Description of the task — Determine how many lines of the records include "screenshot", and answer with the number alone.

(Saved entries)
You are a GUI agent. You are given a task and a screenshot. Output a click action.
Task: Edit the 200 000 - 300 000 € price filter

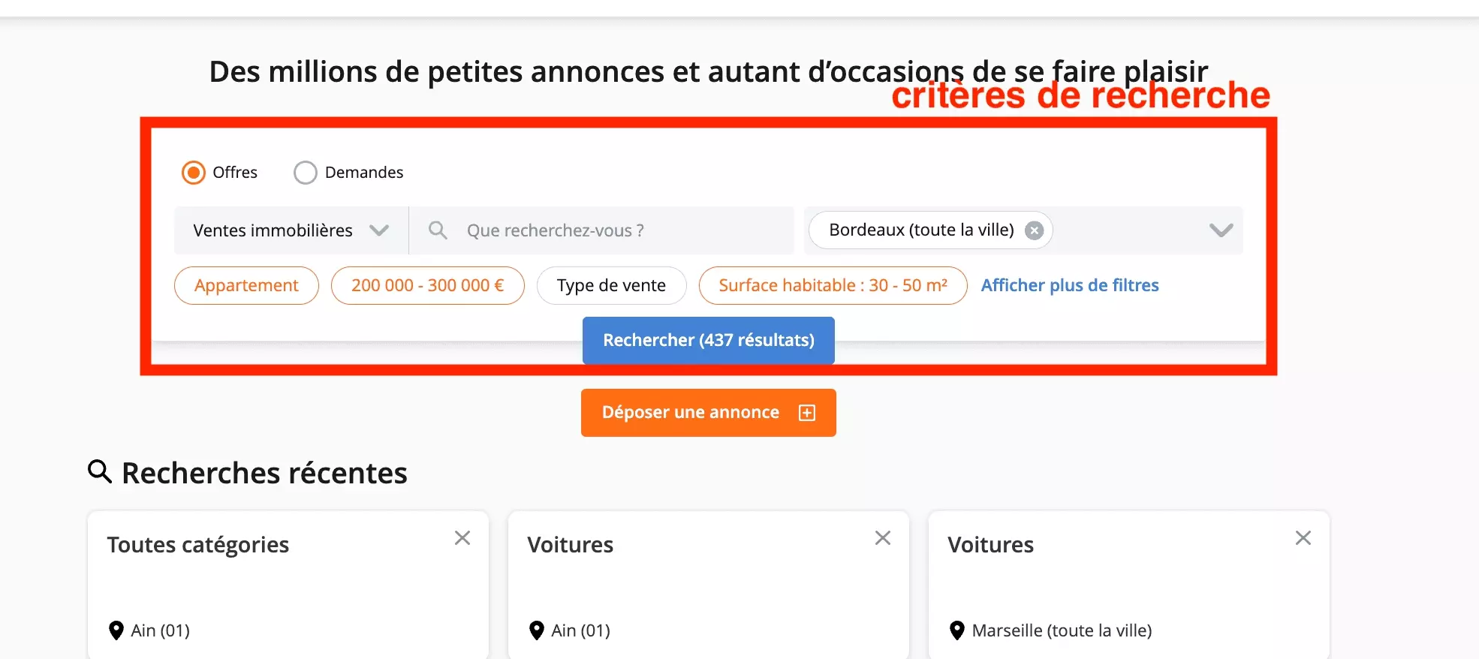click(427, 285)
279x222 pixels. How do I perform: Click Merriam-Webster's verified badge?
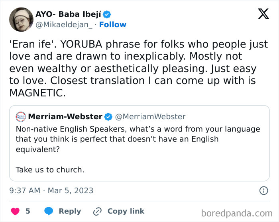coord(108,117)
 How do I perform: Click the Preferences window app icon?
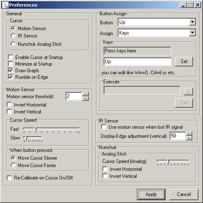[x=5, y=5]
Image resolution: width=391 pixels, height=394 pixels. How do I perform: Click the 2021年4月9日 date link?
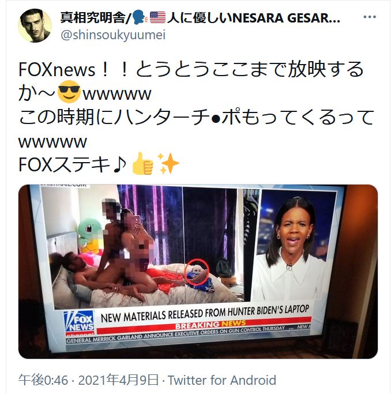click(118, 380)
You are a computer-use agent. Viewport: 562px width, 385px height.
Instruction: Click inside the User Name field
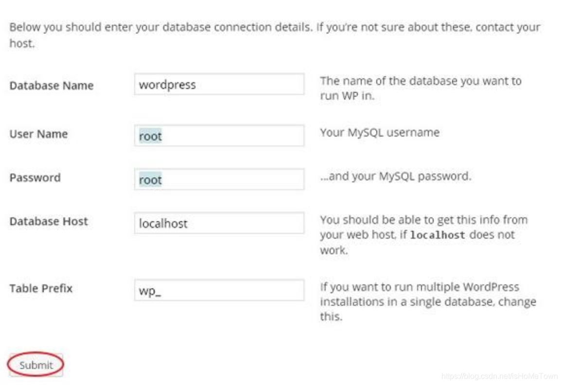pyautogui.click(x=219, y=136)
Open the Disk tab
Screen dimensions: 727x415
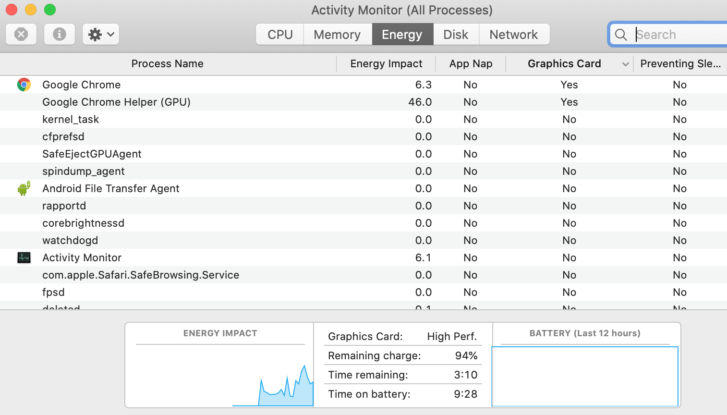click(456, 35)
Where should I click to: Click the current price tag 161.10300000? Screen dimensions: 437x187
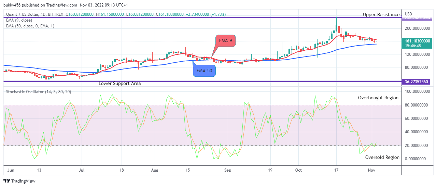[418, 43]
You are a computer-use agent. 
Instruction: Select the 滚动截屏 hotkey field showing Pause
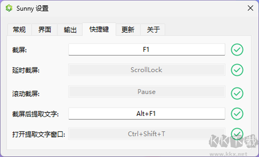pyautogui.click(x=147, y=92)
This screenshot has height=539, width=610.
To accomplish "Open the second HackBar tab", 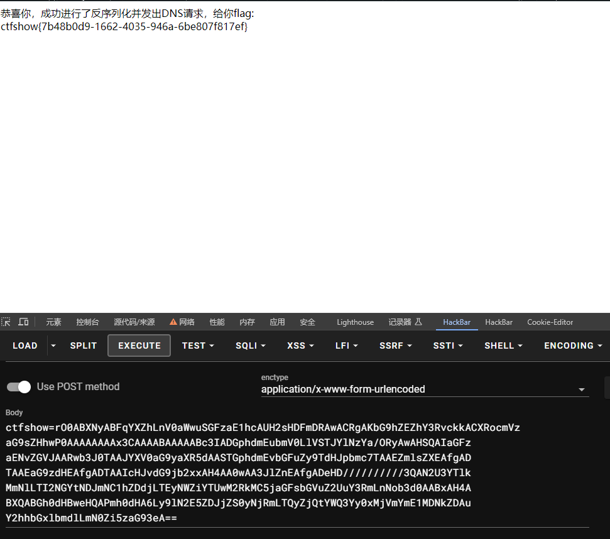I will coord(498,322).
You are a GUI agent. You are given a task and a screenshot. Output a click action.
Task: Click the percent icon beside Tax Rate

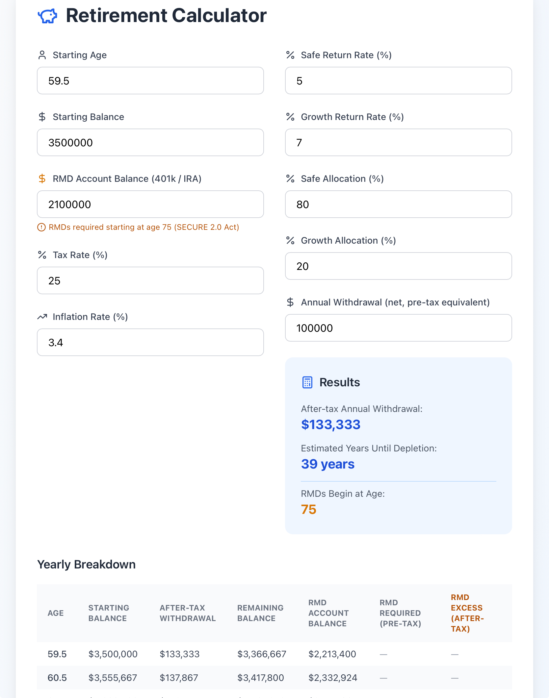(42, 255)
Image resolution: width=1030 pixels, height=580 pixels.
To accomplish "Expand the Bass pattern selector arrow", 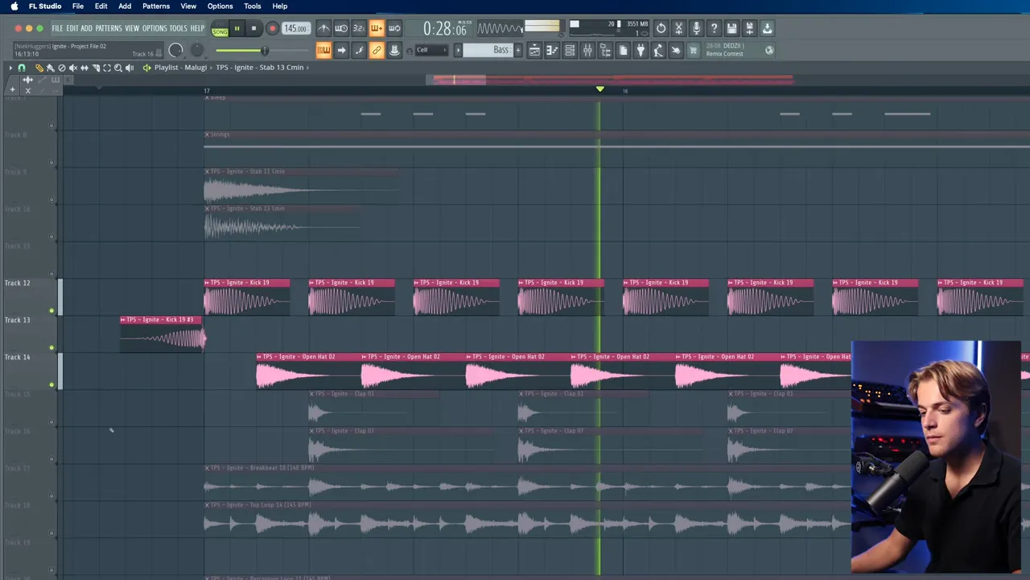I will tap(458, 51).
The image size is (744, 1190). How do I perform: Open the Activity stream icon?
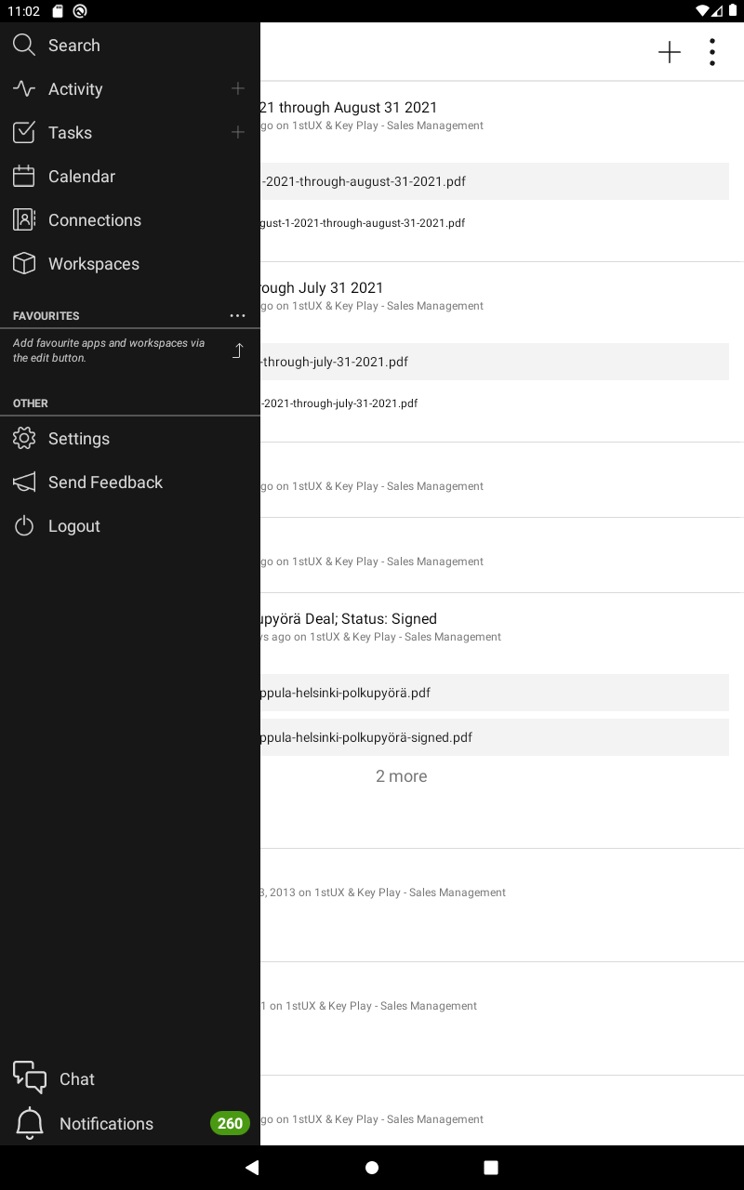pos(24,88)
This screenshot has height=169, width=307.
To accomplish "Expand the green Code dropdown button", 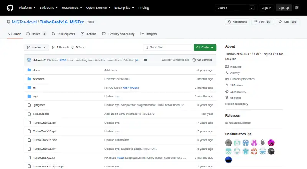I will 205,48.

Solved problem — 4